Marek's disease (MD) is a lymphoproliferative disease of chickens that is caused by a highly cell-associated oncogenic alpha-herpesvirus, Marek's disease virus (MDV). The role of cytokines and other related proteins in MD pathogenesis and immunity is poorly understood. The aim of this study was to examine the transcriptional profiling of a panel of cytokines and other immune-related genes in the splenic tissues of chickens infected with a highly oncogenic strain of MDV during cytolytic infection and latency. Real-time polymerase chain reaction analysis revealed significant upregulation in the expression levels of interleukins (IL)-1beta, IL-4, IL-6, IL-10, IL-12p35, and IL-13, interferons (IFN)-1alpha, IFN-1beta, and IFN-gamma, chicken myelomonocytic growth factor (cMGF), granulocyte-macrophage colony-stimulating factor (GM-CSF), and inducible nitric oxide synthase (iNOS) in the infected chickens at 5 d post-inoculation (lytic infection).
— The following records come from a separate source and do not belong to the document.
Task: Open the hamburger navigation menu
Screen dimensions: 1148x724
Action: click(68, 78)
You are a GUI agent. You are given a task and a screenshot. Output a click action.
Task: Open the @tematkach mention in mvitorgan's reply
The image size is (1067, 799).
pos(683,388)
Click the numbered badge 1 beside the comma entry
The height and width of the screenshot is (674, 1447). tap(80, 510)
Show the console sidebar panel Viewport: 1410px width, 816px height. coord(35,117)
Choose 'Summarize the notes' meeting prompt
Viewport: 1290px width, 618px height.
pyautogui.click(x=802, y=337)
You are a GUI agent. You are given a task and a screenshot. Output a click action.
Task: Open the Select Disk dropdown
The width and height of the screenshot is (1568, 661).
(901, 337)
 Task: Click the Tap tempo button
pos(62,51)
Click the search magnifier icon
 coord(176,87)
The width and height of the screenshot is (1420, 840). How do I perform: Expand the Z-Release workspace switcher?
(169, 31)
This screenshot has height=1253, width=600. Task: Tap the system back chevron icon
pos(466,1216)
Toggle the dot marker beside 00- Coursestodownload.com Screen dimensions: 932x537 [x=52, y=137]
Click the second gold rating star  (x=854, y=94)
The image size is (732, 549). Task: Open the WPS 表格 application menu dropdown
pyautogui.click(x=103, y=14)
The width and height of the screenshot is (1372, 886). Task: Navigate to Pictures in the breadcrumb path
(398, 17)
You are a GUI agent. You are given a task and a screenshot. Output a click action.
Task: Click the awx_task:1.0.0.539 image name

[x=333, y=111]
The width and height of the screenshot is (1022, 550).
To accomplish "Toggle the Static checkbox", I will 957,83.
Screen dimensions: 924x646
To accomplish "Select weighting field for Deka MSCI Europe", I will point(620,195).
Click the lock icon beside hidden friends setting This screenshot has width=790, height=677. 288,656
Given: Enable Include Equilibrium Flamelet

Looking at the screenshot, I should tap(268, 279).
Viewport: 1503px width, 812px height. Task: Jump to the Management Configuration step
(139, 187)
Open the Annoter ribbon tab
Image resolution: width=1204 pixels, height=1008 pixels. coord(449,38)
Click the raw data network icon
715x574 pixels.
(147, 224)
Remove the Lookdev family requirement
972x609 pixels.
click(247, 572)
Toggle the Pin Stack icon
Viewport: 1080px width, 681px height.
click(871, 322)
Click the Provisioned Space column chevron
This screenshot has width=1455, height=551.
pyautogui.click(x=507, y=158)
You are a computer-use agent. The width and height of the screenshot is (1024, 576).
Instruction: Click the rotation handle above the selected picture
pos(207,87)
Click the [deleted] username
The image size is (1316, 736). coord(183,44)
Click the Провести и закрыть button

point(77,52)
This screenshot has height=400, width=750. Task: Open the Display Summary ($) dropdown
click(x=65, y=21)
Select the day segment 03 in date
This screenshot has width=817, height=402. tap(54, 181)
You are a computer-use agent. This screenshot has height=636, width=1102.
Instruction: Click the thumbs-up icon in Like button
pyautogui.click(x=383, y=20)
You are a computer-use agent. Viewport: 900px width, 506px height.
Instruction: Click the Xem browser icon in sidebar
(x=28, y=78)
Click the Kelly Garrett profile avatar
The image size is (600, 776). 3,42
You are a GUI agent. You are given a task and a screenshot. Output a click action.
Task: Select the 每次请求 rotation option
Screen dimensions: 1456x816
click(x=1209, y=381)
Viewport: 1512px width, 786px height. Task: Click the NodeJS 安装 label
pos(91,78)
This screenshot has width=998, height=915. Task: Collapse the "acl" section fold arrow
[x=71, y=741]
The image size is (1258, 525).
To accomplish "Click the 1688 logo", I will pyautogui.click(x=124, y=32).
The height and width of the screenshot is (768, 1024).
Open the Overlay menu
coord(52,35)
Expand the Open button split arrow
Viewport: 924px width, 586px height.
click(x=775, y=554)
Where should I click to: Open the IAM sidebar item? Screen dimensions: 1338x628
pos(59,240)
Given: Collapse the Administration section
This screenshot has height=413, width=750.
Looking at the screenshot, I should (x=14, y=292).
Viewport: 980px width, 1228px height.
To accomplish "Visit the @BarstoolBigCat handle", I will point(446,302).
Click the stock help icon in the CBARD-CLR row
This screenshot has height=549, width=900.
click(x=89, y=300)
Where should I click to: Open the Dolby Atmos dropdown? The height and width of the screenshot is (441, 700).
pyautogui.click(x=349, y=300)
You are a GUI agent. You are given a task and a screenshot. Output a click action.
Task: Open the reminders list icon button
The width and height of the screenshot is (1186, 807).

The changes in the mRNA levels of IL-18 and MHC I were minimal in comparison to those of the control birds. There was no significant difference in the expression levels of IL-2, IL-8, MHC II, Bcl-2, Bcl-x, and Nr-13 between the two groups. With the exception of IL-10, which showed high transcriptional activity beyond the lytic phase, the expression patterns of all the tested genes were similar between the infected and age-matched control birds at 15 d post-inoculation (latency infection). Of the genes examined, in addition to the high transcriptional activities of IL-1beta, IL-6, IL-12, iNOS, and type 1 and 2 IFNs, the relative expression levels of IL-4, IL-10, and IL-13 were significantly upregulated in the infected chickens during the lytic phase of infection compared to uninfected controls (a 9- to 50-fold difference). This observation suggests that (1) an immune response with a Th-2 characteristic is induced by a very virulent plus MDV strain during the lytic phase of infection; and (2) there is no significant MDV-specific immune response in the latent phase of infection.